My heart has often been gripped by one of the stories Luke tells from the life of Jesus. He tells of Jesus arriving in the town of Nain just as a funeral procession is making its way toward the tombs nearby. This was an especially tragic funeral, for the man who had died was “the only son of his mother, and she was a widow.” Tragedy had followed tragedy for this poor woman. She had already suffered the loss of her husband and now she was also having to lay to rest her only son.
But Jesus was having none of it. Filled with compassion, he approached that sad procession, brought it to a halt and said to the grieving mother, “Do not weep.” Then turning his attention to the corpse he commanded, “Young man, I say to you, arise.” And just like that, the young man was restored to life and restored to health. “And the dead man sat up and began to speak, and Jesus gave him to his mother.” What a lovely, beautiful moment.
As I pondered this moment recently I found myself considering this: How long was the gap between when Jesus said “do not weep” and when he said, “Young man, arise?” How long was that stretch of time? The answer is straightforward: There were just a few moments between speaking his comfort and restoring her joy.

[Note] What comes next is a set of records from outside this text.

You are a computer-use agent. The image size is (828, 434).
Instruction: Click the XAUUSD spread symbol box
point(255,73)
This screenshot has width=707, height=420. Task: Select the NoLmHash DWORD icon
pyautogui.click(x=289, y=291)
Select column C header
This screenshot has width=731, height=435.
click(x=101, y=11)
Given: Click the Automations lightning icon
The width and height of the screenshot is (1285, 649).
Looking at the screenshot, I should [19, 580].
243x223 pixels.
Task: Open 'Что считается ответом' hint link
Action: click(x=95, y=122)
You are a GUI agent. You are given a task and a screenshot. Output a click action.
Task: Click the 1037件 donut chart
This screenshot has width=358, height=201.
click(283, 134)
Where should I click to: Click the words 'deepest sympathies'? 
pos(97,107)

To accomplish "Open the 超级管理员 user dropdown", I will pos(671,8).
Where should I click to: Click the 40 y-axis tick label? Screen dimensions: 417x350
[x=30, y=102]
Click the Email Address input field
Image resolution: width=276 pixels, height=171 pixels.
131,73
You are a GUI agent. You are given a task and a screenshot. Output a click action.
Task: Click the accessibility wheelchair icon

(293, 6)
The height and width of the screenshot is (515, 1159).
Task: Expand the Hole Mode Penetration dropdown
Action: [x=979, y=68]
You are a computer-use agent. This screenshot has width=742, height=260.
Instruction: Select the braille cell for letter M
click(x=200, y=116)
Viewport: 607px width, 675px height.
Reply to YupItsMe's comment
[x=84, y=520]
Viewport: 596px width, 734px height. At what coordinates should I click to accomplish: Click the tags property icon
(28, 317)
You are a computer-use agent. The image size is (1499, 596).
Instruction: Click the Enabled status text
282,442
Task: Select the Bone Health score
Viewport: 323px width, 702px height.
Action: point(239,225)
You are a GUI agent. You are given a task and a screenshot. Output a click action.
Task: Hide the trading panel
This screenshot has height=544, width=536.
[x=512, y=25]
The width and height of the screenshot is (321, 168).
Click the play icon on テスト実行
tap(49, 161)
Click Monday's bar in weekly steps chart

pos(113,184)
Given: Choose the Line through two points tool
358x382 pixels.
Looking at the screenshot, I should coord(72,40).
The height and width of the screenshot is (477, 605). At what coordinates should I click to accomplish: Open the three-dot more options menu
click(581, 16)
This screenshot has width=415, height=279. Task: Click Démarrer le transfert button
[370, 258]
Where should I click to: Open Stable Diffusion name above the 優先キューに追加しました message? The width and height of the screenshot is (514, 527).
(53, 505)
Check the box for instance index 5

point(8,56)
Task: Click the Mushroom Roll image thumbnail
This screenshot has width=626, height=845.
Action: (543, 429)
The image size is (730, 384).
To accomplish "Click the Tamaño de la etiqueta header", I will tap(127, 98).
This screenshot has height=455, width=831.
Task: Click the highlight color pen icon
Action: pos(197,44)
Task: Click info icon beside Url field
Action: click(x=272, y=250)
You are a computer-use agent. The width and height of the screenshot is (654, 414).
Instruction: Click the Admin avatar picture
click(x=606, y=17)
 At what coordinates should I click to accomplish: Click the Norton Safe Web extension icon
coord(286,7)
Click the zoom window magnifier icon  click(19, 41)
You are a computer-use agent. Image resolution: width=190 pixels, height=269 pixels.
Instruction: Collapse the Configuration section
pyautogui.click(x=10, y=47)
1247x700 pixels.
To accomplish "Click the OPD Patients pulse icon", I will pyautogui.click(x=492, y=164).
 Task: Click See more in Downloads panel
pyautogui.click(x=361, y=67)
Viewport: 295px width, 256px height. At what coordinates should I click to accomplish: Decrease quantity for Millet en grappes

And I ask: is there really that much more time between God’s words of comfort to us today and the time when he will restore our joy? We have an eternity stretching out before us, endless ages in his perfect presence. With that in mind, how long is this stretch of time between our moment of grief and our moment of ultimate comfort?
When the Apostle Paul considered his pains and afflictions—deep pains and terrible afflictions—he declared them light and momentary. Paul’s words only make sense if he knew that what awaited him was heavy and long, glorious and eternal. He was drawing hope from the future. By faith he was reaching into the boundless storehouses of heaven and grabbing great handfuls of hope and joy to sustain him on earth. In the present his pains were weighty and momentous. But he was convinced that compared to the future they were light and momentary. Don’t you see how long eternity must be and how great the glory to come must be, that it would make his greatest sorrows fade by comparison?
And we need to do the same. The day will come when we will look back on the pains we endure today, even great pains and deep sorrows, and judge them light and momentary as we bask in the glory of God forever and ever.
A short time ago I got an email from a gentlemen who is now well into his 90s and who lost his dear son more than 70 years ago. That seems like a long time. It is a long time—it’s a lifetime. And now this dear old man knows that his time is almost here. Now he knows his reunion is imminent. It’s so close he can surely almost feel his son’s arms around him, so close he can surely almost hear his son’s voice greeting him! And let me ask, when he’s been there ten thousand years, bright shining as the sun, how long will the time seem between his day of grief and his day of joy? When he sees God’s plan completed and his purposes perfected, will he grumble that his calling was difficult? When he worships in God’s presence age after endless age, will he claim that these 70 years were too long or too hard? Of course not.
Our pains still hurt; our persecutions still torment; our trials still agonize. We still weep with the pain of it all. But by setting them against the backdrop of heaven we can say, “light and momentary.” Because the gap between the moment of our greatest grief and the moment of our greatest joy will really just prove to be the briefest of moments. Just like it was for that widow who, for so short a time, was grieving her beloved son.